FiO/LS Day 3: Computational photography, phase-space analysis and phase-retrieval

Much to the chagrin of FiO attendees, Tuesday morning started with gusty winds and rain. I and my friend had moved to a hotel 1 mile away from the conference venue. Deciding the best way to reach the venue in the down-pour took time and we missed Ramesh Raskar’s talk on computational photography :(

After finally making to the venue, I attended talks related to computational photography and microscopy, phase-space analysis and phase-retrieval. The trend I am likely to continue for the rest of the two days. There were quite a few I had to miss due to overlap. FiO is a great place to gather ideas from diverse backgrounds. I attended talks from computer scientists designing new computational photography methods, optical microscopists designing computational microscopy methods based on SLM, mathematicians pondering at basics of compressive sensing and phase-space analysis, and astronomers trying to retrieve phase-information about medium between earth and heavenly bodies. Such a mix has to be hard to find elsewhere.

It is interesting to ponder upon how these fields are inter-related: Computational microscopy and photography methods solve problems that are hard to solve with the traditional scheme of ‘acquire first and process later’. Some of these techniques benefit from acquiring light-fields rather than images.

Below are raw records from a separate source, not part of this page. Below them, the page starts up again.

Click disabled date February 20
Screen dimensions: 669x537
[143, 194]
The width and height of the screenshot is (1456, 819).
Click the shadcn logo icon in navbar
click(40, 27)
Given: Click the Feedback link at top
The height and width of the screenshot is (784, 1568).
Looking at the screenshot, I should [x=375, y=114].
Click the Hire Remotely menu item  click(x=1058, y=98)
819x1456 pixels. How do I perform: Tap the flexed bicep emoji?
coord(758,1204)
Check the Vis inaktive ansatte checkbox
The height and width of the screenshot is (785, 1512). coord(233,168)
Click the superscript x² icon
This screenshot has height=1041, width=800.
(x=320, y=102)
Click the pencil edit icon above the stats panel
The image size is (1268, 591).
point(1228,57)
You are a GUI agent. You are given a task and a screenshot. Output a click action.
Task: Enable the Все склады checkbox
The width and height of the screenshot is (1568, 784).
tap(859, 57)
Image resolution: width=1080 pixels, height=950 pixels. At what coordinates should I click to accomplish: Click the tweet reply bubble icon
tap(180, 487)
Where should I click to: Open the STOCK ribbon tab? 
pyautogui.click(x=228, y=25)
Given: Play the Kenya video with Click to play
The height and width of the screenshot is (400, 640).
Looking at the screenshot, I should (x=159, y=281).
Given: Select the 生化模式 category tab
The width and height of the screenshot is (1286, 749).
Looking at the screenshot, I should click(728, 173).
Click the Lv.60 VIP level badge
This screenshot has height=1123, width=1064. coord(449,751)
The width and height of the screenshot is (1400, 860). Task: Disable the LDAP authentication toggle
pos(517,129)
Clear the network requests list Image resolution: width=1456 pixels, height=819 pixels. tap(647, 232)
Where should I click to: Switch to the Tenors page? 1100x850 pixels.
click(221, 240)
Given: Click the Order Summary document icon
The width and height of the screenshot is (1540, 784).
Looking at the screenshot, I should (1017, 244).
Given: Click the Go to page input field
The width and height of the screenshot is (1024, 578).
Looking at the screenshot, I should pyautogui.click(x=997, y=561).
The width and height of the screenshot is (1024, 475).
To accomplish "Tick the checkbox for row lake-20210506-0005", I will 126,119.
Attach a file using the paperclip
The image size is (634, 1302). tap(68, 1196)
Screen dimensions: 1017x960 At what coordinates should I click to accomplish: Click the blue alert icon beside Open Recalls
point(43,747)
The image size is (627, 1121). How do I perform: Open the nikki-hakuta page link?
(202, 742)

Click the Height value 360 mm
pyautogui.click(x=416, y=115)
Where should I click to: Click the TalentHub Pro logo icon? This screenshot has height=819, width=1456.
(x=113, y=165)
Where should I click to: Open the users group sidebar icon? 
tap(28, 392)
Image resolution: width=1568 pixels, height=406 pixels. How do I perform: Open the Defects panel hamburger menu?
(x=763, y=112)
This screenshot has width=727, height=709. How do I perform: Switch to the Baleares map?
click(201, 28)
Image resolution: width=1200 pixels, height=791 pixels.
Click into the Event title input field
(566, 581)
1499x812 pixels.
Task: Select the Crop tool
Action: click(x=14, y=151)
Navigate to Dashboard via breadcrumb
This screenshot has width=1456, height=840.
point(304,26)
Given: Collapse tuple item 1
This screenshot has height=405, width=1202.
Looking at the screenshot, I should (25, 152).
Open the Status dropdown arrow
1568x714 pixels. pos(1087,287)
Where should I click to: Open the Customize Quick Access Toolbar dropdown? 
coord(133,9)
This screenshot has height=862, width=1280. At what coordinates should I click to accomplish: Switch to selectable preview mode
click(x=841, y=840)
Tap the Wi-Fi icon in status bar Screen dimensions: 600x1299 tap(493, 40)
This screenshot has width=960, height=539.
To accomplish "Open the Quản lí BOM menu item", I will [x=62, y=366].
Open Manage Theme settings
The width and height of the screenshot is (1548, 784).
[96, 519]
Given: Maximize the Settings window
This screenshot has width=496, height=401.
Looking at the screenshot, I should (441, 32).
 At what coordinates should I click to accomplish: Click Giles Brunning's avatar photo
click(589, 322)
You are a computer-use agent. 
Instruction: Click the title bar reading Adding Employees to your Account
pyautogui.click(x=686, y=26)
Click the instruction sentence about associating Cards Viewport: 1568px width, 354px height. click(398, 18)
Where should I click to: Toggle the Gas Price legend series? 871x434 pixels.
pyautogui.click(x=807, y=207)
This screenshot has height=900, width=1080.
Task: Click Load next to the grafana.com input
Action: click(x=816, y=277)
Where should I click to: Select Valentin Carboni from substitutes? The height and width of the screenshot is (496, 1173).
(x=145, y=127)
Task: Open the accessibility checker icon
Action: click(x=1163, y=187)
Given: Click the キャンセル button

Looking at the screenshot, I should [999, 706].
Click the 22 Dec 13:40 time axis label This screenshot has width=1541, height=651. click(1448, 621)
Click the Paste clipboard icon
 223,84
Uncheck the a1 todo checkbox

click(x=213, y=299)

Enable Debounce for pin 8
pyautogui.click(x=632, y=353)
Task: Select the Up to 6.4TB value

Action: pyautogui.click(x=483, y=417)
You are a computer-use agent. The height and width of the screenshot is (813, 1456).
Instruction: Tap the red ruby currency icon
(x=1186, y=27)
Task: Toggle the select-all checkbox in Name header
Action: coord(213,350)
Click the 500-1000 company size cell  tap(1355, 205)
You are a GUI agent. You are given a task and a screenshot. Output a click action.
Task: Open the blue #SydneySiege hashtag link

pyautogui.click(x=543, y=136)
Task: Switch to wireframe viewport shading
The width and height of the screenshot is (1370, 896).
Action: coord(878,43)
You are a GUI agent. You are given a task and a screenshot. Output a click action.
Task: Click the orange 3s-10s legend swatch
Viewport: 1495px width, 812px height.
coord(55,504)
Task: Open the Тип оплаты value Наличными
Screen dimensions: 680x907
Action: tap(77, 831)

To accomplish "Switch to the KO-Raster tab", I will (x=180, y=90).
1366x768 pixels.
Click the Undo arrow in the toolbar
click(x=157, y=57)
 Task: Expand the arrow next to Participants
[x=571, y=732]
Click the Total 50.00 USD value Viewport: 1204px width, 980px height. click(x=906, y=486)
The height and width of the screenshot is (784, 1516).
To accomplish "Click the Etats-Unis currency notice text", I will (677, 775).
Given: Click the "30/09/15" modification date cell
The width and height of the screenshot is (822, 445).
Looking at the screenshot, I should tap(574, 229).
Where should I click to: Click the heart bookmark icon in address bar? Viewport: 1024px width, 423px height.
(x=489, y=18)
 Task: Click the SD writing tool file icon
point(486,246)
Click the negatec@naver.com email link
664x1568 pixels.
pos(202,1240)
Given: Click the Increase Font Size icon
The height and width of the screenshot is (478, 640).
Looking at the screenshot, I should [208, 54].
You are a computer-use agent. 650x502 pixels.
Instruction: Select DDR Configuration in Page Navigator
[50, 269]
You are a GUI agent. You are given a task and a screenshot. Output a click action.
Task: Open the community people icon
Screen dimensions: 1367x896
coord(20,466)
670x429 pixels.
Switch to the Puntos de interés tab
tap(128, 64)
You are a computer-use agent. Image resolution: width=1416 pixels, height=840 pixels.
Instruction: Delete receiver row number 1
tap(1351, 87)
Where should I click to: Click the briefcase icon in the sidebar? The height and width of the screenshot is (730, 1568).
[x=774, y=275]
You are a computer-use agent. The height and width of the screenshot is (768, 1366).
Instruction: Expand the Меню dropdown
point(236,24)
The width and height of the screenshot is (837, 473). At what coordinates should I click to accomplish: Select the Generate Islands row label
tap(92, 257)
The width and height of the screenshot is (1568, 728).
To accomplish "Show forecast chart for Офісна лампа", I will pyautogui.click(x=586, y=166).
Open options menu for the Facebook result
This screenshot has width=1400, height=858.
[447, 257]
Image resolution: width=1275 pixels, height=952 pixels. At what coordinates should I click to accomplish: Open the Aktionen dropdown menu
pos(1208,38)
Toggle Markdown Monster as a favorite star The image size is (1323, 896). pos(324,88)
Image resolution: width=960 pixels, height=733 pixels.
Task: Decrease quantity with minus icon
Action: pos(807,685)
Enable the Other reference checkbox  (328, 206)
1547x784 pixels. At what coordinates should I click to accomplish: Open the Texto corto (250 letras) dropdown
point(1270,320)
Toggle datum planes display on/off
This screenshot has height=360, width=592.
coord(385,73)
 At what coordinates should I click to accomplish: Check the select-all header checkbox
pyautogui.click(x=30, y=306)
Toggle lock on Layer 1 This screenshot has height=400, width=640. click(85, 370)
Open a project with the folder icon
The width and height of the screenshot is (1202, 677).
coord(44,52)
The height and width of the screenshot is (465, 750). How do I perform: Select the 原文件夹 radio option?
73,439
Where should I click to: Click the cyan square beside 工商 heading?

Light-field is the distribution of intensity along space and angle and as we know an image is the distribution of intensity only along space. This notion makes it attractive for researchers in computational work to adopt phase-space analysis, which in effect describes optical phenomena in space and angle dimensions. Even though physical acquisition of light-fields may not be involved, there are problems where computation in phase-space *enables* processing tasks that cannot be performed otherwise. After one has acquired non-image but information-rich light-field (or other representation), one is faced with the task of recovering useful information. This is where reconstructions in computational methods and traditional phase-retrieval approaches from optics have parallels.

Let me note just one example from each field that illustrates above connections. These examples were picked because I relatively understood these ideas better than the others.

In the morning session, Fredo Durand (session: CTuB1), a computer scientist from MIT, gave an interesting talk about how one can think of variation of intensities in space and time in terms of light-fields. He took an example of deblurring one dimensional motion, which could be deblurred by imposing parabolic motion on the camera itself.

Immediately following that talk was the talk by Markus Testorf (CTuB2) in which he described how phase-space analysis can be used in design of computational imaging systems. He revived a notion of ‘The instrument function’ which describes what region of phase-space is acquired by an instrument.

In the afternoon was the talk by Monica Ritsch-Marte (FTuU1), in which she described several ways in which a spatial light modulator can be used in microscopic systems to design novel contrasts and to achieve phase-retrieval. Determining patterns that should be put on SLM to achieve certain point spread function of the imaging system and carrying out phase-retrieval requires use of algorithms developed in astronomy (e.g., Gerchberg – Saxton algorithm).